To drive this road we had to return south from where we came yesterday. This highway, State Route 254, parallels Highway 101. Part of it runs through Humboldt Redwoods State Park. In this park is the largest contiguous old growth redwood forest. Once we started driving down this beautiful tree-lined highway I told John that we had to stop  for pictures.I just felt we could go any further without capturing this scene.
 Along this thirty-two mile avenue of redwoods we did get out and hike in the forest. There is something very humbling and yet inspiring to stand next to a 346 foot tree. In my posting yesterday I mentioned the trees which grow out of the stump of the parent tree. Today we saw burl sprouts. That is how those trees start out of the older tree. Below is a picture of those saplings. Apparently most of them die off, only a few of the hardier ones grow into a tree. Sometimes a group of those young trees will grow in a circle around an open area. We saw examples of that phenomena which is called a fairy ring.

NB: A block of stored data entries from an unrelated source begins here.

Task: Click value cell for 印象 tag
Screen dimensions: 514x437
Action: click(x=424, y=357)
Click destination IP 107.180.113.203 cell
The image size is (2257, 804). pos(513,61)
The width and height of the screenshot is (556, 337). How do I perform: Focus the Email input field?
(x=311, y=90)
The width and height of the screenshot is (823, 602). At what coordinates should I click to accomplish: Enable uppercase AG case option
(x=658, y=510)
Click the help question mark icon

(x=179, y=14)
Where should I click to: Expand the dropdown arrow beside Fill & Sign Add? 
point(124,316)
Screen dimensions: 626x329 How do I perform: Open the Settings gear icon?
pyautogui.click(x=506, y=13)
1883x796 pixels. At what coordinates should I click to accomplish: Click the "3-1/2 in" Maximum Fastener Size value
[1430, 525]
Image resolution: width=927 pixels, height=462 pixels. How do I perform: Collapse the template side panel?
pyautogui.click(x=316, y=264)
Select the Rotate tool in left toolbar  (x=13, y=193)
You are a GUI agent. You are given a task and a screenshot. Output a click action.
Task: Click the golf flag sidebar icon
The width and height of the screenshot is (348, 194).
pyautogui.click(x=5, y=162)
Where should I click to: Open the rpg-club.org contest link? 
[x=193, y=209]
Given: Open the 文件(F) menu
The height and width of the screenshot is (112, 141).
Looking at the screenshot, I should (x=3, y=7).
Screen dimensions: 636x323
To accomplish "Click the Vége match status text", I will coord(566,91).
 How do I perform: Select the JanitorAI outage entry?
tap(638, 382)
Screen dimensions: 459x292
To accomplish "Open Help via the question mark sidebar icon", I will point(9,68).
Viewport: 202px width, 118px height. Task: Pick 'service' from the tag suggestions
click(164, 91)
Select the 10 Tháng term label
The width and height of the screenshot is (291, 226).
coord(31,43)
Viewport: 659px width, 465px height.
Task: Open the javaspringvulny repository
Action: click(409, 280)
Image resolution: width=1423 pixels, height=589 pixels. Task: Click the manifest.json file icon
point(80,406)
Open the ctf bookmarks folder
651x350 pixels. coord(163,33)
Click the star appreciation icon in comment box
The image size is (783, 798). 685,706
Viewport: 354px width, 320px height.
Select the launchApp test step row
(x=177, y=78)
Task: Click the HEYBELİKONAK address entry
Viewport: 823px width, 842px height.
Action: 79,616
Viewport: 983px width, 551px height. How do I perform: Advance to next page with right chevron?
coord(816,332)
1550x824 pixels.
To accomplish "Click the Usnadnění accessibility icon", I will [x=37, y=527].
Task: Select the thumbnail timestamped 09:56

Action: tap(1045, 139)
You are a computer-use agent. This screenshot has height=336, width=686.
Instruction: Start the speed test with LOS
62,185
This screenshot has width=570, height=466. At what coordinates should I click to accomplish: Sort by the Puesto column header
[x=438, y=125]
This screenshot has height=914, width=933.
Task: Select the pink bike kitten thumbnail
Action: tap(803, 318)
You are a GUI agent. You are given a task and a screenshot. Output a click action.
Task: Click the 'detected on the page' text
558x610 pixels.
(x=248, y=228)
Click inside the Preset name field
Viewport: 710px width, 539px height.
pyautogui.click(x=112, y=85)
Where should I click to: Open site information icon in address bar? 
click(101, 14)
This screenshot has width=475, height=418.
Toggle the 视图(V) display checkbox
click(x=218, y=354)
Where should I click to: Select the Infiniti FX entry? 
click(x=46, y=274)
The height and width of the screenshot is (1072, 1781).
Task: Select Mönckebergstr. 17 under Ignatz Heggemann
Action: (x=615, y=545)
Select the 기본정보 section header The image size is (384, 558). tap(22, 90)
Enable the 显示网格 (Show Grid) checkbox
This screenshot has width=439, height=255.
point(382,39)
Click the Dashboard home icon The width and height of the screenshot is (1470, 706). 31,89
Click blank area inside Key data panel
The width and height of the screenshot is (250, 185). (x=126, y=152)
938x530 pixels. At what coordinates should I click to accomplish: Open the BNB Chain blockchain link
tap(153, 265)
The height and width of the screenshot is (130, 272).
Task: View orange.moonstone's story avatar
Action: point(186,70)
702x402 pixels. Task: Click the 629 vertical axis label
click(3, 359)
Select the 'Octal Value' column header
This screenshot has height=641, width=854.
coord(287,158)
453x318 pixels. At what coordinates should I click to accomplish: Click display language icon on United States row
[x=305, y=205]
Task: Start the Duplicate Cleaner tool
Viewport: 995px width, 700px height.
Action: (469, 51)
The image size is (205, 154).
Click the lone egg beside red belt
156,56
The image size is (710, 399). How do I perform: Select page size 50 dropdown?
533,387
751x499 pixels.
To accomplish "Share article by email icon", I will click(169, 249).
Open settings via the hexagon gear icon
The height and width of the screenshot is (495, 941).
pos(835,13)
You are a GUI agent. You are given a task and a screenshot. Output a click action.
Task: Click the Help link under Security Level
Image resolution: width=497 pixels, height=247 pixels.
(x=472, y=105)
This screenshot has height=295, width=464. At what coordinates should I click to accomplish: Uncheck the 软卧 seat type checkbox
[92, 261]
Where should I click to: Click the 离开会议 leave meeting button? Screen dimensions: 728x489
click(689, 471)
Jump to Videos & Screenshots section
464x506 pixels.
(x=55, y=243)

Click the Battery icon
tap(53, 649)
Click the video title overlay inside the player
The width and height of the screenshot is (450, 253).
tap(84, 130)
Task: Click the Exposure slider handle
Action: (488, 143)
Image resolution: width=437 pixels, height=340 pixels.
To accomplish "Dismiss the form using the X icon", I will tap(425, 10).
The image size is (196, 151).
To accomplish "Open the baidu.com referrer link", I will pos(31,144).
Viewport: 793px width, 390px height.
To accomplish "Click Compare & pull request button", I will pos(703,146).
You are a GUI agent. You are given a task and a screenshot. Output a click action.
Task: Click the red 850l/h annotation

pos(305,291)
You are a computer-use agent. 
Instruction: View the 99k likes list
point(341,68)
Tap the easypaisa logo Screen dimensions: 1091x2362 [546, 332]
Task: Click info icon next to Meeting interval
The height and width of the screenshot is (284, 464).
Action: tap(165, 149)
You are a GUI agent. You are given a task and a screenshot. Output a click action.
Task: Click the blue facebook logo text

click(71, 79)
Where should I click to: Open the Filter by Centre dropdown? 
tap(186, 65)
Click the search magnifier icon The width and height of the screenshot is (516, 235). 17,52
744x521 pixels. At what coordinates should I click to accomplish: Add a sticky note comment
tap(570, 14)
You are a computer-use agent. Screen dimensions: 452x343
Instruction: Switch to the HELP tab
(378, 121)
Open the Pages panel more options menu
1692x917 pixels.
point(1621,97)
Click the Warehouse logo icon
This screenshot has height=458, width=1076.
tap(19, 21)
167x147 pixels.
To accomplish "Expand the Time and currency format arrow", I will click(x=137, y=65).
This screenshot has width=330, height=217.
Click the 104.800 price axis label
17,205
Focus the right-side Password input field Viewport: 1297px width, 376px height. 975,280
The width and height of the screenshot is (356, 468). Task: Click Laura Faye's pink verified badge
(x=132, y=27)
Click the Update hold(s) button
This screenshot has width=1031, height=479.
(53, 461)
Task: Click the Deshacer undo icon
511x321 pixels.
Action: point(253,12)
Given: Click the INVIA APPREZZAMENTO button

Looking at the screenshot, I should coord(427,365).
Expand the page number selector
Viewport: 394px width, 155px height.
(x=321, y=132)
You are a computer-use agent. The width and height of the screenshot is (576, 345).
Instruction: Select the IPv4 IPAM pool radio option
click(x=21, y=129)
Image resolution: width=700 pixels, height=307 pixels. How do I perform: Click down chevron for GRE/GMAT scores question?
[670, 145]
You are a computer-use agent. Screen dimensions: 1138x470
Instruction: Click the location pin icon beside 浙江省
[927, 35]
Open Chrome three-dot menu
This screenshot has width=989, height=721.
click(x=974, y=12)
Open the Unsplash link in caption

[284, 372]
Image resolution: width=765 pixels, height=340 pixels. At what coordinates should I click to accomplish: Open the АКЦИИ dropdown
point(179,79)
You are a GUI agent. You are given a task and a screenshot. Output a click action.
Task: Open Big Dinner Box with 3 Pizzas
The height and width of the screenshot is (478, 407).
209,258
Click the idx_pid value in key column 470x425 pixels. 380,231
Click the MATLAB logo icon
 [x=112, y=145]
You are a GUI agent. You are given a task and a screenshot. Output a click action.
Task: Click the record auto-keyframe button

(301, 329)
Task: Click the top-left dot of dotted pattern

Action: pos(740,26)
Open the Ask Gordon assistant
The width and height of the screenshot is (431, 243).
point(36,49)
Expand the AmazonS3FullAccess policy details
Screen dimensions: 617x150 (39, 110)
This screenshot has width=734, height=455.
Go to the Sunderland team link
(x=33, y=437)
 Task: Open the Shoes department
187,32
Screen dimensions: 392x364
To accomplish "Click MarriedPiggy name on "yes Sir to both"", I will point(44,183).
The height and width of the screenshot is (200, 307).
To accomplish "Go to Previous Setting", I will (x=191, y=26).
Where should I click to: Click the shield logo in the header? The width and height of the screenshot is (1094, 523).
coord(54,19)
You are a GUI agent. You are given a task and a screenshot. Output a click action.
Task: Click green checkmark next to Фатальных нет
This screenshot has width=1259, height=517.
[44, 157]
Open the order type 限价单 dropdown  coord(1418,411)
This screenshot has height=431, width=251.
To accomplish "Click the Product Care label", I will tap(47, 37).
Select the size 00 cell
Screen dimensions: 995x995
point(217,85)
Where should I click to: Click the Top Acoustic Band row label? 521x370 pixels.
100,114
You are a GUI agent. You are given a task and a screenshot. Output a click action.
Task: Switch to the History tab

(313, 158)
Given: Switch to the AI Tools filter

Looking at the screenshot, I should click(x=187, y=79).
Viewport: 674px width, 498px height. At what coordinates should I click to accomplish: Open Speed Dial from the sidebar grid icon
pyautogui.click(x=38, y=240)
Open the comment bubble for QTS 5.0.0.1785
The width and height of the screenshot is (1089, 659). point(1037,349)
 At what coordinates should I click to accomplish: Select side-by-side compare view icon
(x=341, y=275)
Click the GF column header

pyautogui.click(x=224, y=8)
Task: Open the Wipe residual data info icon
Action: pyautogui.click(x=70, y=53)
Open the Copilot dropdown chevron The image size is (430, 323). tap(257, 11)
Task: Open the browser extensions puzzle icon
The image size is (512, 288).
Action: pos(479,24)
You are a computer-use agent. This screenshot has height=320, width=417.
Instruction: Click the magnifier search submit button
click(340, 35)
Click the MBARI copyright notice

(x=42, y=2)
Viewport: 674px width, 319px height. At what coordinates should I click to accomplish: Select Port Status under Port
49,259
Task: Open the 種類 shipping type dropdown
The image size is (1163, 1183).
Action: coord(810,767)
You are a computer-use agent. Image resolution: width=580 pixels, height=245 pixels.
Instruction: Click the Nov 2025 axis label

Redwoods are among the oldest living things- the oldest recorded redwood lived to be over 2,200 years. They have very few enemies. We saw redwoods which had survived fires, floods and winds over 100 miles per hour. Below is one with a goosepen in it, that is, a burned out hollow cavity. The early settlers found those hollows  served well  as cages for their chickens and hens.
You may have heard  of the Dyerville  Giant. That is a redwood which at its death was taller,larger, and older than any other tree around it. Very few of these ancient relics still remain. John is standing next to it in the picture below. Also notice the bark of this tree, it is very thick. That is characteristic of all redwoods.
We had an awesome day among the redwoods and I am thankful  that there have been people willing to pay for the preservation of these trees so they can remain protected within state and national parks.